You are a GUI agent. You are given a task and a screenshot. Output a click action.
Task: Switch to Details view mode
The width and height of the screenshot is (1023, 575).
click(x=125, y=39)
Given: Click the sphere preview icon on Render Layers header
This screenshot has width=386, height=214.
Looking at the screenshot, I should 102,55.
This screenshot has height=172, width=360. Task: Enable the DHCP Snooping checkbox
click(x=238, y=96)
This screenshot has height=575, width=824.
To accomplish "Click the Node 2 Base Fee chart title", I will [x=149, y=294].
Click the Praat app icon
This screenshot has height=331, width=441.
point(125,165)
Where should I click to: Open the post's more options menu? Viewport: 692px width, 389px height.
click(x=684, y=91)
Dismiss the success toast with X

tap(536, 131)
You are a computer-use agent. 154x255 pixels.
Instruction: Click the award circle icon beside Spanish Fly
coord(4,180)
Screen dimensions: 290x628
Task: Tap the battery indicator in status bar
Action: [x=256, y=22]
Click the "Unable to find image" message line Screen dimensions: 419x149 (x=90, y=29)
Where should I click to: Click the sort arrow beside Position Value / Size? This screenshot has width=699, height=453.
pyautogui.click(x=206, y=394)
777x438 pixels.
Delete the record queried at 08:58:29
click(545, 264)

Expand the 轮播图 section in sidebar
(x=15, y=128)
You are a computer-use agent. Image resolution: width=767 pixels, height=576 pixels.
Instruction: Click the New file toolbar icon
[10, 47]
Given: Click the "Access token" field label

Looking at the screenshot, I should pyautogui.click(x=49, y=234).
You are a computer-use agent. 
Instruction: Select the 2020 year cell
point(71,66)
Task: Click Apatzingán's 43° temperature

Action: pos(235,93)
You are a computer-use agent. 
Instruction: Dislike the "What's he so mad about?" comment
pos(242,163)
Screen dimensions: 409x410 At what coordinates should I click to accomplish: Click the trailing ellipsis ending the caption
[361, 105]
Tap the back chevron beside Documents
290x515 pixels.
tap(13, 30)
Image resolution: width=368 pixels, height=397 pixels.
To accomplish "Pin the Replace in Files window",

= = = =

EXERCISE DETAILS:
Whenever the word "agent" shows up in a line of the entries above, copy that line.

RESPONSE TO THIS TASK:
You are a GUI agent. You are given a task and a screenshot. Output a click action.
You are a computer-use agent. 154x255 pixels.
You are a computer-use agent. Image resolution: width=767 pixels, height=576 pixels.
You are a computer-use agent. 
You are a computer-use agent. 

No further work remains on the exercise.